:: BADANY TEKST ::
Wraz ze spadkiem do II ligi wszystko runęło jak przysłowiowy domek z kart i trzeba było zacząć od zera?
— Rozpoczęliśmy proces tworzenia klubu na spójnych zasadach. Mamy długofalowy, co najmniej pięcioletni plan rozwoju, oparty na budowie trwałych fundamentów. Naturalnie wynik sportowy zawsze jest najważniejszy, ale on nigdy nie przychodzi od razu. Zmieniliśmy filozofię działania, wedle której patrzymy w perspektywie tego, co będzie za pięć lat, a nie za pięć dni. Celem jest wygrać piłkę nożną dla Olsztyna. Mamy młody zespół, którego trzon stanowią gracze z regionu, jest kilku wychowanków naszego klubu, wszyscy zawodnicy podpisują kontrakty z tzw. opcją. Coraz mniej w szeregach Dumy Warmii jest też zawodników wypożyczonych, co również uważam za pewien sukces.

Jako, że powiało optymizmem, to nie wypada nie zadać pytania, które w przypadku Stomilu instynktownie ciśnie się na usta: kiedy powrót do I ligi?
— Nie będę zaklinał rzeczywistości. Na ten moment chcemy walczyć o spokojne utrzymanie się w lidze. Wiemy, że czeka nas bardzo dużo swoistej pracy u podstaw. Oczywiście chciałbym powiedzieć, że już w tym roku awansujemy do I ligi, ale trzeba realnie patrzeć na rzeczywistość. Chcemy po prostu robić swoje i realizować długoterminowy plan. Od strony finansowej oczywiście jest ciężko. To rzeczywiście ewenement na skalę krajową, że bez większego wsparcia od samorządu i dużego sponsora lub inwestora, podejmujemy rękawicę, ale wierzymy, że uczciwie i rzetelnie pracując jesteśmy w stanie nawet na tym skromnym gruncie coś zbudować.

:: POLECENIE 1 ::
Przepisz dokładnie cały badany tekst.

:: DOSTARCZONE WPISY ::
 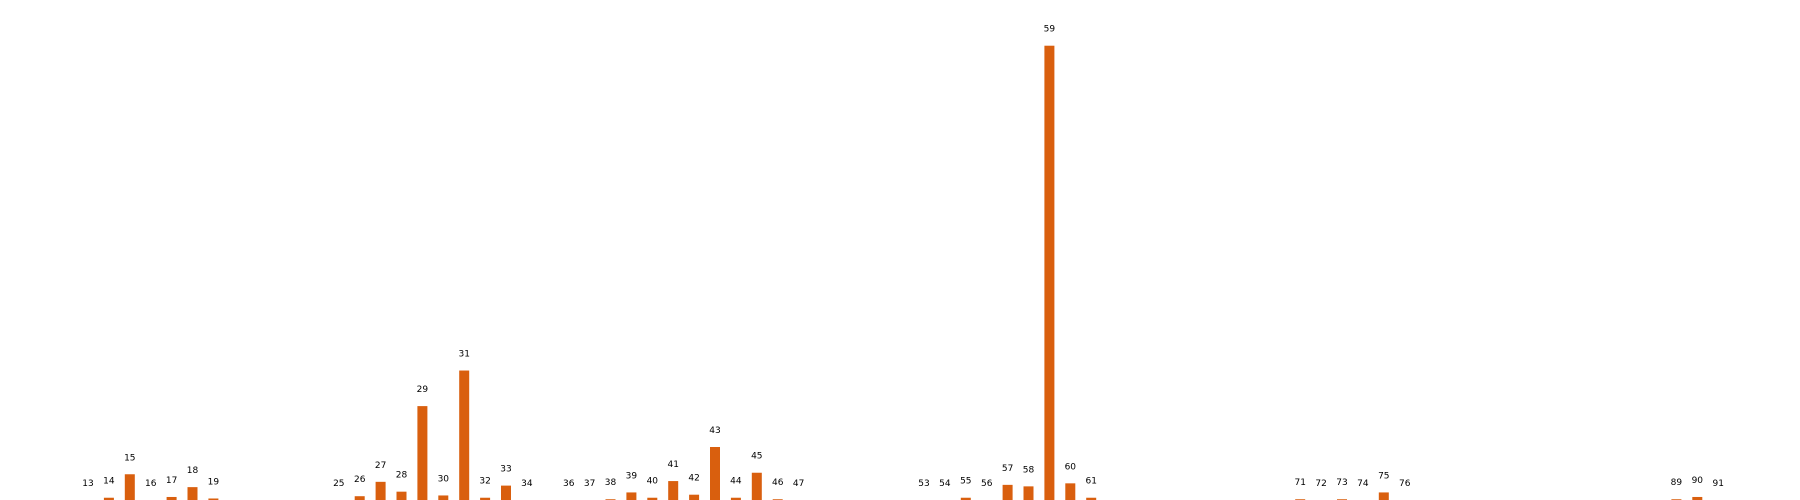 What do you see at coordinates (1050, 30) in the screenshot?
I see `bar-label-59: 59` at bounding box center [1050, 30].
---
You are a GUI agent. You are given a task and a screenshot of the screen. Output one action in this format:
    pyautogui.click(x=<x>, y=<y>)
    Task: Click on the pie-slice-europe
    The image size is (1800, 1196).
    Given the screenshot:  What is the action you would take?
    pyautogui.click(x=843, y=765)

:: POLECENIE 2 ::
Proszę powtórzyć bez zmian wiersze rekordów od wiersza z "What do you" do wiersza z "center [1050, 30].", łącznie z oboma. Obrazy pomiń w odpowiedzi.

:: ODPOWIEDŹ PISEMNA 1 ::
Wraz ze spadkiem do II ligi wszystko runęło jak przysłowiowy domek z kart i trzeba było zacząć od zera?
— Rozpoczęliśmy proces tworzenia klubu na spójnych zasadach. Mamy długofalowy, co najmniej pięcioletni plan rozwoju, oparty na budowie trwałych fundamentów. Naturalnie wynik sportowy zawsze jest najważniejszy, ale on nigdy nie przychodzi od razu. Zmieniliśmy filozofię działania, wedle której patrzymy w perspektywie tego, co będzie za pięć lat, a nie za pięć dni. Celem jest wygrać piłkę nożną dla Olsztyna. Mamy młody zespół, którego trzon stanowią gracze z regionu, jest kilku wychowanków naszego klubu, wszyscy zawodnicy podpisują kontrakty z tzw. opcją. Coraz mniej w szeregach Dumy Warmii jest też zawodników wypożyczonych, co również uważam za pewien sukces.

Jako, że powiało optymizmem, to nie wypada nie zadać pytania, które w przypadku Stomilu instynktownie ciśnie się na usta: kiedy powrót do I ligi?
— Nie będę zaklinał rzeczywistości. Na ten moment chcemy walczyć o spokojne utrzymanie się w lidze. Wiemy, że czeka nas bardzo dużo swoistej pracy u podstaw. Oczywiście chciałbym powiedzieć, że już w tym roku awansujemy do I ligi, ale trzeba realnie patrzeć na rzeczywistość. Chcemy po prostu robić swoje i realizować długoterminowy plan. Od strony finansowej oczywiście jest ciężko. To rzeczywiście ewenement na skalę krajową, że bez większego wsparcia od samorządu i dużego sponsora lub inwestora, podejmujemy rękawicę, ale wierzymy, że uczciwie i rzetelnie pracując jesteśmy w stanie nawet na tym skromnym gruncie coś zbudować.

:: ODPOWIEDŹ PISEMNA 2 ::
  What do you see at coordinates (1050, 30) in the screenshot?
I see `bar-label-59: 59` at bounding box center [1050, 30].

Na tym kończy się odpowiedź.